> _Work required_:
Convert only the stretch of lines from the one containing "The width and height of the screenshot is (1568, 745)." through the one containing "Open Microsoft Teams" into a JSON list of strings, with one string per line and blank lines omitted.

____ Dataset rows

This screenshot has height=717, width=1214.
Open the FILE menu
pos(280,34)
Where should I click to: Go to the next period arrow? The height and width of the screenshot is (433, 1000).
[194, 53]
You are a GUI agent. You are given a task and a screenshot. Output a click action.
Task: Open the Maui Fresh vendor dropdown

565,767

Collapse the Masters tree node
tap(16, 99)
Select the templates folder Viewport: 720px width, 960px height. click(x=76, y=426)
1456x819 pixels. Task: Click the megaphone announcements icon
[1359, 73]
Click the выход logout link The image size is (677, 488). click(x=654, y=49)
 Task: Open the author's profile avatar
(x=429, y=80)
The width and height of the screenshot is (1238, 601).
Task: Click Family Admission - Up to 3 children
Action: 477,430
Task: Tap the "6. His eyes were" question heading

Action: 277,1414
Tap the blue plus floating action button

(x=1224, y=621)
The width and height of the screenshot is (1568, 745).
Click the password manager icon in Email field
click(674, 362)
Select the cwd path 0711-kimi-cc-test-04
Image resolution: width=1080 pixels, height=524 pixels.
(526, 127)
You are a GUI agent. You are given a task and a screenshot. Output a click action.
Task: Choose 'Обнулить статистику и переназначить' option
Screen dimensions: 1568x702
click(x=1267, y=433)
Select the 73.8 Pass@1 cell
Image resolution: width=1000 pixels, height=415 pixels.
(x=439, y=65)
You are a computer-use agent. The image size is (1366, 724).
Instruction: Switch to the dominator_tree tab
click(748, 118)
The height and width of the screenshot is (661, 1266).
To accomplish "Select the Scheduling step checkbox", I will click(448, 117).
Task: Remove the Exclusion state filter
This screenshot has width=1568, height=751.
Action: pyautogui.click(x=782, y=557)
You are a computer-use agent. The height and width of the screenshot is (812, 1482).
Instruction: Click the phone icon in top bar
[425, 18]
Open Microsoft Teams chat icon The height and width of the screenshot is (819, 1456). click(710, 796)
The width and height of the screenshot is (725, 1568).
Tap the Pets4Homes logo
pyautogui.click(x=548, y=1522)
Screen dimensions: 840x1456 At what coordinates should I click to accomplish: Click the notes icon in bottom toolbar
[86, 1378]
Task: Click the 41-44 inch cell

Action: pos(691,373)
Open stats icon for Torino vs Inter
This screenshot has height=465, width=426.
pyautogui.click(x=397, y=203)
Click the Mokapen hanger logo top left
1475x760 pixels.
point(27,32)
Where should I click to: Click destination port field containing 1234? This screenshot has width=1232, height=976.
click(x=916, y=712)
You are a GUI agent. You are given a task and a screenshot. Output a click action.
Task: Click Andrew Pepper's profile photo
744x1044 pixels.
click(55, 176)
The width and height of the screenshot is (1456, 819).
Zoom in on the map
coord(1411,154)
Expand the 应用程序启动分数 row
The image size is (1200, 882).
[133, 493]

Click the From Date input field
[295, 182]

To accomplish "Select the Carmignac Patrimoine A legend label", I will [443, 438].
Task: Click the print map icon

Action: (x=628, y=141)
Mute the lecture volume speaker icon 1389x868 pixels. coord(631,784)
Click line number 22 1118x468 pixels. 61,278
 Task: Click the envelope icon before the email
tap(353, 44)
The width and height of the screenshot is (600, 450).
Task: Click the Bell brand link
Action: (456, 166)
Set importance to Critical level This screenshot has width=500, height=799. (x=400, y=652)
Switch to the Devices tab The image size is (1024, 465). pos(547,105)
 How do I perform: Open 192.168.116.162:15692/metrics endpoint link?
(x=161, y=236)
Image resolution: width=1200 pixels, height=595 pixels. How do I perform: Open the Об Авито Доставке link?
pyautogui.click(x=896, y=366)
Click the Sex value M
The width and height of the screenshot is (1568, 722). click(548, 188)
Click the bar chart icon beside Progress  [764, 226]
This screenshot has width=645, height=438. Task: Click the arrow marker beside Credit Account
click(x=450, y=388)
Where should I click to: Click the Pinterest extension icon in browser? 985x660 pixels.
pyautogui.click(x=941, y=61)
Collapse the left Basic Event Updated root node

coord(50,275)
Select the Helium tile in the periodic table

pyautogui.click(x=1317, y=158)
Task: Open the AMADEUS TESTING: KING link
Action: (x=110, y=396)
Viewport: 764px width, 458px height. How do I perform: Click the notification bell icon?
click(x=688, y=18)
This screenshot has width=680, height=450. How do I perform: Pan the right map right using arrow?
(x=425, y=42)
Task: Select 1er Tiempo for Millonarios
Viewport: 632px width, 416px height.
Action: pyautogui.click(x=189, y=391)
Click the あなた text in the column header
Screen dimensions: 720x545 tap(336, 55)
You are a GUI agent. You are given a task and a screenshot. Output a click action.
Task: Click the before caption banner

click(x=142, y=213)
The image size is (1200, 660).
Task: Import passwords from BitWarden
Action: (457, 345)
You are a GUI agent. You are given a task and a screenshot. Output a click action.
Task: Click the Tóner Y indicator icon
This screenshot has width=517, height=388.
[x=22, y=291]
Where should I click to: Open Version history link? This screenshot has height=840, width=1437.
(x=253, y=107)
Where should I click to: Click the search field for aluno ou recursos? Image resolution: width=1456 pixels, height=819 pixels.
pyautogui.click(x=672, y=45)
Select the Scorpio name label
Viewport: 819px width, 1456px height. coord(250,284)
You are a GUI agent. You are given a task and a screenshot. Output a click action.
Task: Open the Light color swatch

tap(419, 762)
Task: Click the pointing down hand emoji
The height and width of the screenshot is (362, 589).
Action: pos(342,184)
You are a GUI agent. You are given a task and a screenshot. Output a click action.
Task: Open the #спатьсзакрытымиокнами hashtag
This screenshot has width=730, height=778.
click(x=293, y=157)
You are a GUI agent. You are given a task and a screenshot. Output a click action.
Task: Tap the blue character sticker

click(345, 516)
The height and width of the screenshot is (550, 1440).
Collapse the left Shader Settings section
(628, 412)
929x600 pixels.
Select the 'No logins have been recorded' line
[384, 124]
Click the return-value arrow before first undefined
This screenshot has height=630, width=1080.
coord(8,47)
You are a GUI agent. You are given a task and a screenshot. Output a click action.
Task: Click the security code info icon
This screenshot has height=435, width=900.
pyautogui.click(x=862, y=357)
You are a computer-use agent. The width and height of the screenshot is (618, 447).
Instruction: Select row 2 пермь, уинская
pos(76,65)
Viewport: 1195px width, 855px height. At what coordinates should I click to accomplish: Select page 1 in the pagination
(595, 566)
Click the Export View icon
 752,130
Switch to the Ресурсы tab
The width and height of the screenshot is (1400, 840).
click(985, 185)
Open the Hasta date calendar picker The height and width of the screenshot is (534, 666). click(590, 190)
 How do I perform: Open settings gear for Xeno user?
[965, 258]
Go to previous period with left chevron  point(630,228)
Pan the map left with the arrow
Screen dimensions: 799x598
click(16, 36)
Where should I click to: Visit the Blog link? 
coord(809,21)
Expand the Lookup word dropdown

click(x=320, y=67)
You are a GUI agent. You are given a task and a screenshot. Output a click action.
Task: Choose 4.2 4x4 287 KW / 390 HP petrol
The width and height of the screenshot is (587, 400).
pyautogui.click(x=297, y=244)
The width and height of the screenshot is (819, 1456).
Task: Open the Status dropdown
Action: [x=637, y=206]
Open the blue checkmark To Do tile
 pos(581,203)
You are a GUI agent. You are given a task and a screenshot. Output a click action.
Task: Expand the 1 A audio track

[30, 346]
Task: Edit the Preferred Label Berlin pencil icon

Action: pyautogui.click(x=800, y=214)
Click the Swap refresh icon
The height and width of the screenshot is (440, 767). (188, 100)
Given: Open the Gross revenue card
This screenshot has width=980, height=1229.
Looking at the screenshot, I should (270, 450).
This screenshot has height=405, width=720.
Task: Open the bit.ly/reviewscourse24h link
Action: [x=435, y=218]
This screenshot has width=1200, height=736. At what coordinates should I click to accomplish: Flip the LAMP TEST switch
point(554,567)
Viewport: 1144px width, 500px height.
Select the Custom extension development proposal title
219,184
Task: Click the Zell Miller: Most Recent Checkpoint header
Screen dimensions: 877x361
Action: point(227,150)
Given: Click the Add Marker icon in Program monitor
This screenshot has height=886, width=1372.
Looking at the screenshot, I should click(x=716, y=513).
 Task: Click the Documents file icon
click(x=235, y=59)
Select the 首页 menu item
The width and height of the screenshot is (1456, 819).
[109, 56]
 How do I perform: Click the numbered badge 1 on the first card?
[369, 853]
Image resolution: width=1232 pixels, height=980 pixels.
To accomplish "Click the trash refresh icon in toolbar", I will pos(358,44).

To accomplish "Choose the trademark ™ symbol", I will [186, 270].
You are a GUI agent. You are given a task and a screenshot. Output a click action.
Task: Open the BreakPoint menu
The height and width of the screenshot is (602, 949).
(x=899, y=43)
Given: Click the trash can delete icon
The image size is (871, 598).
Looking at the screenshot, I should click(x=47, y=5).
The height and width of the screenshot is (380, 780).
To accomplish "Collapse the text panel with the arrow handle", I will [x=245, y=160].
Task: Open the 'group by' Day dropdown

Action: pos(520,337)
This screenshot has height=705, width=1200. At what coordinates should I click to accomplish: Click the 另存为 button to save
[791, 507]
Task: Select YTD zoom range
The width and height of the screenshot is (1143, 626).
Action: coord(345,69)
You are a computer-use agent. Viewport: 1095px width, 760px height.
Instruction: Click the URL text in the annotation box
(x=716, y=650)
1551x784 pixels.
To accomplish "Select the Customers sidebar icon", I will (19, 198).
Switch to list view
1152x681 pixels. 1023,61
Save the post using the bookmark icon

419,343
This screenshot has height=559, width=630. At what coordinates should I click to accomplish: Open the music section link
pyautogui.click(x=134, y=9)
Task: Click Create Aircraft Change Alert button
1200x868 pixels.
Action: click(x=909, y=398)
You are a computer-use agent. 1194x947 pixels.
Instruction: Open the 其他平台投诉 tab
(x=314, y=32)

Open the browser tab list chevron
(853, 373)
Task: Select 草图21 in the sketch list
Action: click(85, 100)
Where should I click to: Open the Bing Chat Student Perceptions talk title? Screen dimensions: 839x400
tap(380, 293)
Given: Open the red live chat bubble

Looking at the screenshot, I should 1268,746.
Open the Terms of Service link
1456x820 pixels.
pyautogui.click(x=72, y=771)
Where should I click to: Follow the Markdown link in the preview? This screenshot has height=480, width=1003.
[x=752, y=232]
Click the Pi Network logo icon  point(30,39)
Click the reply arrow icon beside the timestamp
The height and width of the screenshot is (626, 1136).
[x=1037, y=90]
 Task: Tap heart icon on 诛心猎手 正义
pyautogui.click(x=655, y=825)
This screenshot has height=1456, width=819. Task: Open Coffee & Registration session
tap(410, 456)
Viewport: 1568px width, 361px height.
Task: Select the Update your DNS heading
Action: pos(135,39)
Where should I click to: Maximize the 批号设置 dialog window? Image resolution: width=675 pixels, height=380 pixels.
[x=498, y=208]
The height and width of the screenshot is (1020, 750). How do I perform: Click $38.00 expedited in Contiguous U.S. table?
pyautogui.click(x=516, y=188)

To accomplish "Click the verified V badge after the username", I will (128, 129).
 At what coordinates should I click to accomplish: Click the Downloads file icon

________

> _Written answer_:
[
  "The width and height of the screenshot is (1568, 745).",
  "Click the password manager icon in Email field",
  "click(674, 362)",
  "Select the cwd path 0711-kimi-cc-test-04",
  "Image resolution: width=1080 pixels, height=524 pixels.",
  "(526, 127)",
  "You are a GUI agent. You are given a task and a screenshot. Output a click action.",
  "Task: Choose 'Обнулить статистику и переназначить' option",
  "Screen dimensions: 1568x702",
  "click(x=1267, y=433)",
  "Select the 73.8 Pass@1 cell",
  "Image resolution: width=1000 pixels, height=415 pixels.",
  "(x=439, y=65)",
  "You are a computer-use agent. The image size is (1366, 724).",
  "Instruction: Switch to the dominator_tree tab",
  "click(748, 118)",
  "The height and width of the screenshot is (661, 1266).",
  "To accomplish \"Select the Scheduling step checkbox\", I will click(448, 117).",
  "Task: Remove the Exclusion state filter",
  "This screenshot has width=1568, height=751.",
  "Action: pyautogui.click(x=782, y=557)",
  "You are a computer-use agent. The height and width of the screenshot is (812, 1482).",
  "Instruction: Click the phone icon in top bar",
  "[425, 18]",
  "Open Microsoft Teams chat icon The height and width of the screenshot is (819, 1456). click(710, 796)"
]